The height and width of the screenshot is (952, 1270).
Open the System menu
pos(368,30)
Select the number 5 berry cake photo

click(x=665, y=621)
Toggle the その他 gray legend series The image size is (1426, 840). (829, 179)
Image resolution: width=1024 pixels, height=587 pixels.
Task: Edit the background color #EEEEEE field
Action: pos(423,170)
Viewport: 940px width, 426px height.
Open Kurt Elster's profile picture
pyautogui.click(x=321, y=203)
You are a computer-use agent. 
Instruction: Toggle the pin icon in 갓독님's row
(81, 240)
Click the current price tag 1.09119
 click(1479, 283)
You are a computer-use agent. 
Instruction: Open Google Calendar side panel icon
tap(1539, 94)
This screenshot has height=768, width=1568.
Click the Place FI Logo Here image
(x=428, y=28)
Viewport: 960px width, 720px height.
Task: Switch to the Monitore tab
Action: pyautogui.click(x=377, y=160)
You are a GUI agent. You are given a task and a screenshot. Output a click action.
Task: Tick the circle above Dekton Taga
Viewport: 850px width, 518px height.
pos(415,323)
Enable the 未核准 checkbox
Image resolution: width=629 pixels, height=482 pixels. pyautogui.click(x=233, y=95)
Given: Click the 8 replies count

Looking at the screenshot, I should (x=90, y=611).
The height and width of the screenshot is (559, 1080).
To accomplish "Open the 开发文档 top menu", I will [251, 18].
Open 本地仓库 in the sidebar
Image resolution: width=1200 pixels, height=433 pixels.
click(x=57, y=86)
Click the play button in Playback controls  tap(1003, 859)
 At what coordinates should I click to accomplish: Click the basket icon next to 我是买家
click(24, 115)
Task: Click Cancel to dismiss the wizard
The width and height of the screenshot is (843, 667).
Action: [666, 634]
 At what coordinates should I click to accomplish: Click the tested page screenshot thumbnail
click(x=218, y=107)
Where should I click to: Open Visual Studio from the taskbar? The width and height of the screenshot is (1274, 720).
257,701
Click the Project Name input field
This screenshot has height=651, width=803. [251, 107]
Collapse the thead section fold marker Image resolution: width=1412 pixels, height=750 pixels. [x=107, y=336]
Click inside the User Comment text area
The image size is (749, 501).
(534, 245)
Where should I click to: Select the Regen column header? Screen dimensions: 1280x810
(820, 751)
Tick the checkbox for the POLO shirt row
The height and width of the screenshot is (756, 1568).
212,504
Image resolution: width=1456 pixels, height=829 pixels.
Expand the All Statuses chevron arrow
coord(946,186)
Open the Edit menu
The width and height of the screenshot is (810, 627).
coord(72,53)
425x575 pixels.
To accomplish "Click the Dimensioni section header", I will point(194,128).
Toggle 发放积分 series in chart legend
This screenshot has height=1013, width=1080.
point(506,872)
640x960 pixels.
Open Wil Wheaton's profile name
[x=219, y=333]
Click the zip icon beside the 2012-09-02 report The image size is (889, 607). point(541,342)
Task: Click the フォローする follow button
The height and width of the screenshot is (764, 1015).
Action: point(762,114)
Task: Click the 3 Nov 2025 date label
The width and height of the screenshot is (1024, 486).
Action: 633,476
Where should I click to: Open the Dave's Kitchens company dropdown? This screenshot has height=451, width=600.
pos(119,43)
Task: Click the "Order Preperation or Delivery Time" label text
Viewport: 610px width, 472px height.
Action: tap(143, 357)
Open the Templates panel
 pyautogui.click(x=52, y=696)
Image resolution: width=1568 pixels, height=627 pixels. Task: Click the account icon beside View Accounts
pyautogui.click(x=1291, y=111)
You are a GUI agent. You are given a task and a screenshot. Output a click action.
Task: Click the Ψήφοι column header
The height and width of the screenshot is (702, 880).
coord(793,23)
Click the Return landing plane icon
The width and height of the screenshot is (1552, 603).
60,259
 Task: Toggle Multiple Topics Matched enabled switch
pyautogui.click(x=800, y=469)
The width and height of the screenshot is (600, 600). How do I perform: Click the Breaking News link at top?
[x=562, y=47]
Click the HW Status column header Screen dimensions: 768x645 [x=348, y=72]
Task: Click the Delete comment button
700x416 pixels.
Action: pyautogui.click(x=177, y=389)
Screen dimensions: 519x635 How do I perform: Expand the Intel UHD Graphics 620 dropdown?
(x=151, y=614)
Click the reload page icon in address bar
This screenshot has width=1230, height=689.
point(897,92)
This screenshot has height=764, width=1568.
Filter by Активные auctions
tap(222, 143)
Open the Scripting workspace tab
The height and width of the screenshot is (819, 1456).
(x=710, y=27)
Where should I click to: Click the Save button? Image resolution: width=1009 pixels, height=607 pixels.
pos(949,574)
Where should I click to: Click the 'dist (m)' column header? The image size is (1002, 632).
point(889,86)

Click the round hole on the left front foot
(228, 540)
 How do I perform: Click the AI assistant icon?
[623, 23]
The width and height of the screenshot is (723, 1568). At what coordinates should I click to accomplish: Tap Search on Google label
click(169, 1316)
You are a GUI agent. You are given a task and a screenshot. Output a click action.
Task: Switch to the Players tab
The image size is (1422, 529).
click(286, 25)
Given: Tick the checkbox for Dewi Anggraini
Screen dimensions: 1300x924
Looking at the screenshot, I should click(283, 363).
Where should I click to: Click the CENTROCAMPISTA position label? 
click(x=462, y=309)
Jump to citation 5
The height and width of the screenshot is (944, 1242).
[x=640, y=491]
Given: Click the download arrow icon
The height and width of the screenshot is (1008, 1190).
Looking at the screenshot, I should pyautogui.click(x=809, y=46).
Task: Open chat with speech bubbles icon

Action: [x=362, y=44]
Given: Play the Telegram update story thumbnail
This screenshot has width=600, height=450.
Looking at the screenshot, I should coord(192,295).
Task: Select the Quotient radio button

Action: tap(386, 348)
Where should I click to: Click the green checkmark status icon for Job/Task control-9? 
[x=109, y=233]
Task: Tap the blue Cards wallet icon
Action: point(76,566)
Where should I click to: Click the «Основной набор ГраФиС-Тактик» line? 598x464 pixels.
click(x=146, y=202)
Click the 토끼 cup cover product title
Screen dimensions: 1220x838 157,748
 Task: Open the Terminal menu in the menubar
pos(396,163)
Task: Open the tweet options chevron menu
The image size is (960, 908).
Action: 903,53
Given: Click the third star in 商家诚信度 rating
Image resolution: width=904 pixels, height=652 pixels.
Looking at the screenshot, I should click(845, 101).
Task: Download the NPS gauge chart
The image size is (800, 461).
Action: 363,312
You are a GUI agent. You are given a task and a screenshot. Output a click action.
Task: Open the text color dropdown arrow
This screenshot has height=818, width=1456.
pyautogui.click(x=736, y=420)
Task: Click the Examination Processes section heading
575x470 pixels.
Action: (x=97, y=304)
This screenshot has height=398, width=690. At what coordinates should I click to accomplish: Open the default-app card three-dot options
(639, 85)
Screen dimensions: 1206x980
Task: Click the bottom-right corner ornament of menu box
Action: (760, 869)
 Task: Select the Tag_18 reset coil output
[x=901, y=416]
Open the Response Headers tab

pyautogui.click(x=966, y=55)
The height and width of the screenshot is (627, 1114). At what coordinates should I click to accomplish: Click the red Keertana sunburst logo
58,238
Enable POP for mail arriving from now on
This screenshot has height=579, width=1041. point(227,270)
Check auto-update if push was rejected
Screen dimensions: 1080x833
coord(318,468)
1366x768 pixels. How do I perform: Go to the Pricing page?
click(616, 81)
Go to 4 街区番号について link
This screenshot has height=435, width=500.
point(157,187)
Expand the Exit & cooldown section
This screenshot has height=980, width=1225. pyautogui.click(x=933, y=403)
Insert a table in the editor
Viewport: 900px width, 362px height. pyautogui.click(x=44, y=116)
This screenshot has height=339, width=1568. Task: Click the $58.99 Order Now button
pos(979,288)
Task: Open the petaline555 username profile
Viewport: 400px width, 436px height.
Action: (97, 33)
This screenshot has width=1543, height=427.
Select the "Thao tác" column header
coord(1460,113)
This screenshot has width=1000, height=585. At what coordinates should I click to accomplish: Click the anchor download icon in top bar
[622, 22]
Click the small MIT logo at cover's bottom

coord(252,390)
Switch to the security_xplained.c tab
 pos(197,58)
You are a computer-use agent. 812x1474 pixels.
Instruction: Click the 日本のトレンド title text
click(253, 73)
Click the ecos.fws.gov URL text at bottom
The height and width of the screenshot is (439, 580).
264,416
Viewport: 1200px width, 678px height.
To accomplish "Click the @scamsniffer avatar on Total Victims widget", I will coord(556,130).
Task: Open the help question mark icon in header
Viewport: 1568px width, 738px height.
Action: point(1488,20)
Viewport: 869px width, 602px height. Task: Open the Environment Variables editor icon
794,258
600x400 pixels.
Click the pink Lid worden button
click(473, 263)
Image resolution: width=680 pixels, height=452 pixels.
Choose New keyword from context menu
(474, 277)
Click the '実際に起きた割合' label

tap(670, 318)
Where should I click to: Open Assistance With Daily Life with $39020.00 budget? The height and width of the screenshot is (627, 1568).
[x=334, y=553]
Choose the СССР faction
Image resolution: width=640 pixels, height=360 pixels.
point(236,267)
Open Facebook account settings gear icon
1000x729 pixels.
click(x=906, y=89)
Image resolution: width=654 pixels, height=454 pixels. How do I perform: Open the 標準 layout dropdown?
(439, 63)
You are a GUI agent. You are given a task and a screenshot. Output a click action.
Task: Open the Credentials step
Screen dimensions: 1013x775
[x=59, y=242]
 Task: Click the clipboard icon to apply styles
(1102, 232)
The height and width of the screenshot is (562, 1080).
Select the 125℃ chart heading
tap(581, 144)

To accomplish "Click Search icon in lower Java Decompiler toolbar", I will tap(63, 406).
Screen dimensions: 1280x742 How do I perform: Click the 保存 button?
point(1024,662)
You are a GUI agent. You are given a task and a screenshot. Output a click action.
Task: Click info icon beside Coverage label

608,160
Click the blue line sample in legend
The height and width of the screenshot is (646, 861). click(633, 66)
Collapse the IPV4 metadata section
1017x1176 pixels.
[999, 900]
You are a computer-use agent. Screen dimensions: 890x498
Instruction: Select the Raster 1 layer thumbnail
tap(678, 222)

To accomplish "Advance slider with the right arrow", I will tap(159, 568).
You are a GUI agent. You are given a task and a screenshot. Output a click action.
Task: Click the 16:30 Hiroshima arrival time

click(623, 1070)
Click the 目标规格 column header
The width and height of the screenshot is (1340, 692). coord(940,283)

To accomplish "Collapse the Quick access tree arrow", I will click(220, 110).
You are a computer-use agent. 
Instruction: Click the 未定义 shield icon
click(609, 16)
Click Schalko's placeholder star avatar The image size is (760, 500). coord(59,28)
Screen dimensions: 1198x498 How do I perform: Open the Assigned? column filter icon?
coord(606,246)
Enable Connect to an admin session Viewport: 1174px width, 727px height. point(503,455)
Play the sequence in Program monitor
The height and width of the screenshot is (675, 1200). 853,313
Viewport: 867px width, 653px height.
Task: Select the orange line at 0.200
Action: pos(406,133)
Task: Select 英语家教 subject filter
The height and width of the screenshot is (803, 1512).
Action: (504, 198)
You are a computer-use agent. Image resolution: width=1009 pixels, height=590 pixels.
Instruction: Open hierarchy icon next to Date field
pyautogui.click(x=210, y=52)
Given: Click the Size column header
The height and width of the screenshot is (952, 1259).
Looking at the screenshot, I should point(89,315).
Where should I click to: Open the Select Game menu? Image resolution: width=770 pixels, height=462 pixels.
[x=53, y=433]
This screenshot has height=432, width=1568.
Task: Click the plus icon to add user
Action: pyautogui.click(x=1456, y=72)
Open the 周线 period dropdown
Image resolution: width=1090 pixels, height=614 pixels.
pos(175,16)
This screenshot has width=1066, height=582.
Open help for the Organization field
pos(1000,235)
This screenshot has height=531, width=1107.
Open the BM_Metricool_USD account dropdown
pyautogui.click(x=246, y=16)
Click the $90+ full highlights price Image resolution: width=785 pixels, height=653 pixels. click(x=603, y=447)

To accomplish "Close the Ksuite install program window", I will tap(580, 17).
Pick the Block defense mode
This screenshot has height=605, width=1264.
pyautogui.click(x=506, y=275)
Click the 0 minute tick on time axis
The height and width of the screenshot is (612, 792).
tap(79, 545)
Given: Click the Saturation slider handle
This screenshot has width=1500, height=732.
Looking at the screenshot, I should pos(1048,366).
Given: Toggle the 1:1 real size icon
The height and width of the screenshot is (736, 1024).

#####

Problem to work on —
The required answer is each line of the data in which the word "Collapse" appears.

Task solution —
Collapse the thead section fold marker Image resolution: width=1412 pixels, height=750 pixels. [x=107, y=336]
Collapse the IPV4 metadata section
To accomplish "Collapse the Quick access tree arrow", I will click(220, 110).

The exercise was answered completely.